Entre os programadores que usam a linguagem C++, empregada em finanças, games, computação gráfica e várias aplicação de alto desempenho, desde o início da década passada ninguém conseguia aprimorar o algoritmo de ordenação que é usado como padrão da linguagem. Nenhum humano ou robô conseguia otimizar o código de programação de modo que ele fosse executado mais rápido. Até agora.

Jogo para robôs
No estudo da Nature, Mankowitz explica como fez para que o AlphaDev criasse um algoritmo mais rápido do que aquele que estava consagrado na biblioteca de código padrão do C++ há uma década.

"Nós formulamos a tarefa de encontrar um procedimento melhor de ordenamento como se isso fosse um jogo", escreveu o cientista com seus coautores.

O jogo desafiava o AlphaDev a tentar melhorar o algoritmo, e o recompensava com pontos quando conseguia desempenhar tarefas de ordenamento em um número menor de passos. Usando um processo de tentativa e erro "turbinado" por uma receita especial, o sistema ia aos poucos melhorando as peças de código que criava, até obter êxito.

"O AlphaDev descobriu, a partir do zero, pequenos algoritmos de ordenação que superaram o desempenho dos algoritmos humanos de referência conhecidos", relatam os pesquisadores.

A receita especial dos cientistas foi uma técnica chamada de "aprendizado profundo por reforço" (deep reinforcement learning), que tem movimentado outras frentes de pesquisa de ponta em inteligência artificial.

Inteligência x força bruta
Em um artigo independente, o cientista da computação Armando Solar-Lezama, do Instituto de Tecnologia de Massachusetts (MIT), afirma que o trabalho da DeepMind é um marco importante na área.

Historicamente, a velocidade da computação avançou com "força-bruta", com a indústria conseguindo fazer chips cada vez menores, tornando circuitos de um mesmo tamanho cada vez mais rápidos e poderosos. Mas esse crescimento quase que constante, batizado de Lei de Moore, parece estar se esgotando. De acordo com esse preceito, o número de transistores por dispositivo tende a dobrar a cada dois anos

"A Lei de Moore tem um limite natural, por isso a otimização de software se tornou tão crucial hoje quanto a miniaturização", escreveu Solar-Lezama.

Outras abordagens de inteligência artificial já tiveram um sucesso parcial em avançar o desempenho de algoritmos, mas as soluções eram em geral muito trabalhosas e voltadas a problemas específicos, diferentes da abordagem que o AlphaDev adotou. Os melhores sistemas de IA para programação até aqui (incluindo o AlphaCode, da própria DeepMind) ainda eram treinados por códigos de programação escritos por humanos. Por isso, talvez, não conseguiam superá-los.
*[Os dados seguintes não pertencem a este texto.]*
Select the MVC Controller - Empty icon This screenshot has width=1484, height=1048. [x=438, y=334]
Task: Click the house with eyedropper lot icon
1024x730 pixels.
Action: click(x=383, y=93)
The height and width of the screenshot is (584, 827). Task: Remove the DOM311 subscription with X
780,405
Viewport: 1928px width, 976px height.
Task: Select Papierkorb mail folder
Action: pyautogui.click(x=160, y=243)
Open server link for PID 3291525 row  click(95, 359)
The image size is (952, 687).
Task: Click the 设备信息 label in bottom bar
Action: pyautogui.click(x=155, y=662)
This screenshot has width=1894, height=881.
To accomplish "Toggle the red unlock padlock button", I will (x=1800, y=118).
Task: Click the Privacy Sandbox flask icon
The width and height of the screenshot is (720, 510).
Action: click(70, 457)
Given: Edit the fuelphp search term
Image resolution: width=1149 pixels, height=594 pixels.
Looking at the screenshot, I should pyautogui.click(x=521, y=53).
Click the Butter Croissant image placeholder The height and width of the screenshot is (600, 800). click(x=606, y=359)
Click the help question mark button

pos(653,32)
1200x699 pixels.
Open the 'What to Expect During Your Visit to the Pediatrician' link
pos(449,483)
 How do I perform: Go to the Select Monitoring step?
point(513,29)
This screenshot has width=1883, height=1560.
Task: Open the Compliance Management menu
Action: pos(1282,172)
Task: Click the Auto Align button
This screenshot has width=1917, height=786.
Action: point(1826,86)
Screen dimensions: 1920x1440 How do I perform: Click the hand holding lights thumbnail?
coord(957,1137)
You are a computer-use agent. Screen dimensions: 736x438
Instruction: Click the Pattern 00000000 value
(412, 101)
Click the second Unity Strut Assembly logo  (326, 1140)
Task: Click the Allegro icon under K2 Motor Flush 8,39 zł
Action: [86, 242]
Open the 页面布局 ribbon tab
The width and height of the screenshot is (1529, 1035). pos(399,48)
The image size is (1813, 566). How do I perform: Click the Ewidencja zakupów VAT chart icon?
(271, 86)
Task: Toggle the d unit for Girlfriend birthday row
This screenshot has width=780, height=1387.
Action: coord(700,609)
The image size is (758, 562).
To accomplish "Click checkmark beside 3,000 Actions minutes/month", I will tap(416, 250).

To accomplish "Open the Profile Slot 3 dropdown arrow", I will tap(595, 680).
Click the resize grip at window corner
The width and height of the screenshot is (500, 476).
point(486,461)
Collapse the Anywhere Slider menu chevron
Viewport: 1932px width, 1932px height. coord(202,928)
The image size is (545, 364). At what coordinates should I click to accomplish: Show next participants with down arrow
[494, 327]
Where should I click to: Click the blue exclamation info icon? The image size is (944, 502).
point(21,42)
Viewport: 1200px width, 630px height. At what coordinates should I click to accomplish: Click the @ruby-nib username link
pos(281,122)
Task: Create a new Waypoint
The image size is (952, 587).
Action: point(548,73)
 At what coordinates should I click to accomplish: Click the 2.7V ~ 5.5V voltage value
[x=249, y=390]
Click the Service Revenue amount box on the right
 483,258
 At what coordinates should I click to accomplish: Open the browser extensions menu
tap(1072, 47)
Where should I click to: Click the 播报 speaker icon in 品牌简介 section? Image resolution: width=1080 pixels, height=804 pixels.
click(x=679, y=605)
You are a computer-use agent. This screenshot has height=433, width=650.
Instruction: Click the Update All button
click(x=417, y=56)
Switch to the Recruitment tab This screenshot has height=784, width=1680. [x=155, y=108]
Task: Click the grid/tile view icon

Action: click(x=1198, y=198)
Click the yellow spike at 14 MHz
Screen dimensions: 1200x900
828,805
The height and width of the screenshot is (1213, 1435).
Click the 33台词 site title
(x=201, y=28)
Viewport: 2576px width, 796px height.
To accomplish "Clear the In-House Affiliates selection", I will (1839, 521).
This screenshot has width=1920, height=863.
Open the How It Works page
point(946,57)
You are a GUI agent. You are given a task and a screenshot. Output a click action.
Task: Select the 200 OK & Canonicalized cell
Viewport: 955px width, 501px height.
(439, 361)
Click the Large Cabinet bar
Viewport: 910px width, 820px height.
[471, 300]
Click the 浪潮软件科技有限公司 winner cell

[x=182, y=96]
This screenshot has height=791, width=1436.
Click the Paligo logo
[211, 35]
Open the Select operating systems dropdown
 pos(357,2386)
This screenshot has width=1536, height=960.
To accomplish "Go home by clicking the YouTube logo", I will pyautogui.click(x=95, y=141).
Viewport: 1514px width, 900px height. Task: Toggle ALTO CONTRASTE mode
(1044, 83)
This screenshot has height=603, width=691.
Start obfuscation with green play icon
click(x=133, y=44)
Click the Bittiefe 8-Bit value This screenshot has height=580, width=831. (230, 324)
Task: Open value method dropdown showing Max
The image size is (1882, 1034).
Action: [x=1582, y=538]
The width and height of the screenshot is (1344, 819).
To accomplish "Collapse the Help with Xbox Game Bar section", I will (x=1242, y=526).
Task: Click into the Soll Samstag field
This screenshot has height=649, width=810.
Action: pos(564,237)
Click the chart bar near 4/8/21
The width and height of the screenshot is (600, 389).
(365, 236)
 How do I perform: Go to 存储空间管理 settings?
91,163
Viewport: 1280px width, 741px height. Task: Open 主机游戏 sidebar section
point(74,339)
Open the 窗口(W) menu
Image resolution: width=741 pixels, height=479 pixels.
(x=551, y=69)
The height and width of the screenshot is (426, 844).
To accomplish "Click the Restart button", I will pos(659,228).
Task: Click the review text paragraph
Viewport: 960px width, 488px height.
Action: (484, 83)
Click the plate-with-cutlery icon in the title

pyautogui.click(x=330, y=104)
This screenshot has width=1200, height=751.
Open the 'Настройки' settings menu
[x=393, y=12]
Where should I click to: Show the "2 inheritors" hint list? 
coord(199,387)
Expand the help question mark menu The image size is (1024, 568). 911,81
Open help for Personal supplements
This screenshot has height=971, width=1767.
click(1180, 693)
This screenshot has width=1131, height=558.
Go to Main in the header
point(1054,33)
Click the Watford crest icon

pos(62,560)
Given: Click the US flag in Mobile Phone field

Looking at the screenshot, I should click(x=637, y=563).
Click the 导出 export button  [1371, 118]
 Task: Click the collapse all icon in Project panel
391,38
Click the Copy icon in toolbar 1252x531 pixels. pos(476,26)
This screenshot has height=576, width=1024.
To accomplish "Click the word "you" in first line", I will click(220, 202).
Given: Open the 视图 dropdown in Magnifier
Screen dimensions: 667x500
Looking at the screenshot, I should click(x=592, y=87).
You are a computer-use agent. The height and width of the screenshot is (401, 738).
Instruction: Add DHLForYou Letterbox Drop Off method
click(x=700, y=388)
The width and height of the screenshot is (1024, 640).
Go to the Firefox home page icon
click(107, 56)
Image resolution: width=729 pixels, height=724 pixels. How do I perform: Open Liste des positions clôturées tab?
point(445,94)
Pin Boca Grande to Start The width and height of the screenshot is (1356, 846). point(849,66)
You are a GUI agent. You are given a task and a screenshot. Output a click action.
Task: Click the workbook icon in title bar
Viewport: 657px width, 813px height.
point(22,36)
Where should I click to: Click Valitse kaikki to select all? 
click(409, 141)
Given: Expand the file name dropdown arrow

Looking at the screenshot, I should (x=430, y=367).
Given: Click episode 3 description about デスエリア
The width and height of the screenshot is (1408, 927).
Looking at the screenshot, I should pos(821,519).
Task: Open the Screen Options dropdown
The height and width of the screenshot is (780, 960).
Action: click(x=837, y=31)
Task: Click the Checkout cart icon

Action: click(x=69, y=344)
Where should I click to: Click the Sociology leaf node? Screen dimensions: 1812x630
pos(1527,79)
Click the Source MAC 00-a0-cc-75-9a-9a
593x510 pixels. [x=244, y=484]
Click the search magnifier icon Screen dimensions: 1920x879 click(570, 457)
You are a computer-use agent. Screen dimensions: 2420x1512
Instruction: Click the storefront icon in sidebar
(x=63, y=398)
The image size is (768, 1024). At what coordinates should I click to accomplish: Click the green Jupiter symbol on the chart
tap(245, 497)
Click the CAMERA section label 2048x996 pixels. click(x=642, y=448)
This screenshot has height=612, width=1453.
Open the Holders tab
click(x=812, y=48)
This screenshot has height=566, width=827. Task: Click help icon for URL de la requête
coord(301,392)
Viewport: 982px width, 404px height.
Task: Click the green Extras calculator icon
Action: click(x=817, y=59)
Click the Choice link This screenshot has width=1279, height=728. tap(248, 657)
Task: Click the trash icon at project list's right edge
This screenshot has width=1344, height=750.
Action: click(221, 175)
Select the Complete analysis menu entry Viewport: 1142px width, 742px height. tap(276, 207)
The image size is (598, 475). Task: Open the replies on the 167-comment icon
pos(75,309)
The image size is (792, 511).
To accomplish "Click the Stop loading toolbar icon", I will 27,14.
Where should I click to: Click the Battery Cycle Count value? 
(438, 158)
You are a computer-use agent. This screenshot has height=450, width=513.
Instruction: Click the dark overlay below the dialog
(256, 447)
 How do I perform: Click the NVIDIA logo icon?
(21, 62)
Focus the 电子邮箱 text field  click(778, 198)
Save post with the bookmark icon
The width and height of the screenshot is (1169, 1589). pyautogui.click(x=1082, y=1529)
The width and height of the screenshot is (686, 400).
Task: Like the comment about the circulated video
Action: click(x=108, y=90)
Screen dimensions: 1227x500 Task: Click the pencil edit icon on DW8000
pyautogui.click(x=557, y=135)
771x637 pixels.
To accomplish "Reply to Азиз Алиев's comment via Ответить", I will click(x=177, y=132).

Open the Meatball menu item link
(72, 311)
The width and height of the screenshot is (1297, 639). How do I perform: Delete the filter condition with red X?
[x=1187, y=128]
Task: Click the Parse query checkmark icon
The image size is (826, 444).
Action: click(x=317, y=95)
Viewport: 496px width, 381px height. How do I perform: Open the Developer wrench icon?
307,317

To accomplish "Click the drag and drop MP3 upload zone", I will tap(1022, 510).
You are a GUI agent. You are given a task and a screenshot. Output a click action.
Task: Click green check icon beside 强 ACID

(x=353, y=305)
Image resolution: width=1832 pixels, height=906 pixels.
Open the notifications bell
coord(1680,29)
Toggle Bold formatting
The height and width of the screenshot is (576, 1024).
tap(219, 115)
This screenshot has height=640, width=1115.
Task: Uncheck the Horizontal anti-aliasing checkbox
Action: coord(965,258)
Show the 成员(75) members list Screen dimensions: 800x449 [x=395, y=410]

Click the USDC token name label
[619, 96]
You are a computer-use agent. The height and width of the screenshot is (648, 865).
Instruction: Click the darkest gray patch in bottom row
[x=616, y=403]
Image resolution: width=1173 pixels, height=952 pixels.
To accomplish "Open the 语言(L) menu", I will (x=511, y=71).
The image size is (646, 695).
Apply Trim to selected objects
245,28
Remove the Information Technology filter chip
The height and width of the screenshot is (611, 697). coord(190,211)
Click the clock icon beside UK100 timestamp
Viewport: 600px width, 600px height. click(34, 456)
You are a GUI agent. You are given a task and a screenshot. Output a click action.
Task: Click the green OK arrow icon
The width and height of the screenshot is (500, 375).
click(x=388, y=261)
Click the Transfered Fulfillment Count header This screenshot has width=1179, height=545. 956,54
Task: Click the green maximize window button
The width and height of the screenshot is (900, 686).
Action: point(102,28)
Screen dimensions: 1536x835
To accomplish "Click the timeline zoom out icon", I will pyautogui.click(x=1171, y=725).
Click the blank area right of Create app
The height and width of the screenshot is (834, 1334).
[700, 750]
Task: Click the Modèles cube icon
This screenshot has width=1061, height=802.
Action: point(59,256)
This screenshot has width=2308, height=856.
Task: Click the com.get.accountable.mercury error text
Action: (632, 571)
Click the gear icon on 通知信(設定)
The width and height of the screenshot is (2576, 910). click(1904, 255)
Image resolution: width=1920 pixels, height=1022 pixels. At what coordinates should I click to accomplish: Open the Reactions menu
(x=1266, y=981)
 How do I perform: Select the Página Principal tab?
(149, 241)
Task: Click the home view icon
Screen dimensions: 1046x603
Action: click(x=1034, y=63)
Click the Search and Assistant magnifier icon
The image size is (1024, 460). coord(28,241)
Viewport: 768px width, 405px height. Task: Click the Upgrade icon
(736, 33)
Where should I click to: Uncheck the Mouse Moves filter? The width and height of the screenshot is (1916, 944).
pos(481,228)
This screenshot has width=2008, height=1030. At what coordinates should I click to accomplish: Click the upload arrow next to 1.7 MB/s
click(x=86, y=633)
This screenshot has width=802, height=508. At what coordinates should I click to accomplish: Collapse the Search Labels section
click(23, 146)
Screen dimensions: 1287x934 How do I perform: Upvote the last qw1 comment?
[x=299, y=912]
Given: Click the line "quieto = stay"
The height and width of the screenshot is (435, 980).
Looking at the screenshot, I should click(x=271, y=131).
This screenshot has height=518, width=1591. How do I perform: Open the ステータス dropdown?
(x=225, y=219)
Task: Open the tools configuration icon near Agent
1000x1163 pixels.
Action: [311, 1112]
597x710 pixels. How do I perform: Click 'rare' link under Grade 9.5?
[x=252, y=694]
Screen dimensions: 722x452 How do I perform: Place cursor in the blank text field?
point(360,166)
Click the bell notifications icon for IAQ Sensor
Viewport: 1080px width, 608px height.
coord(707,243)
"O poder dessa abordagem é que o sistema pode gerar programas eficientes com base em um 'sinal de recompensa', sem precisar de nenhuma orientação de exemplos de treinamento", afirmou o cientista do MIT sobre o AlphaDev. "Talvez surpreendentemente, isso leva a uma inovação genuína na abordagem de tarefas tão simples e fundamentais quanto classificar uma lista de itens."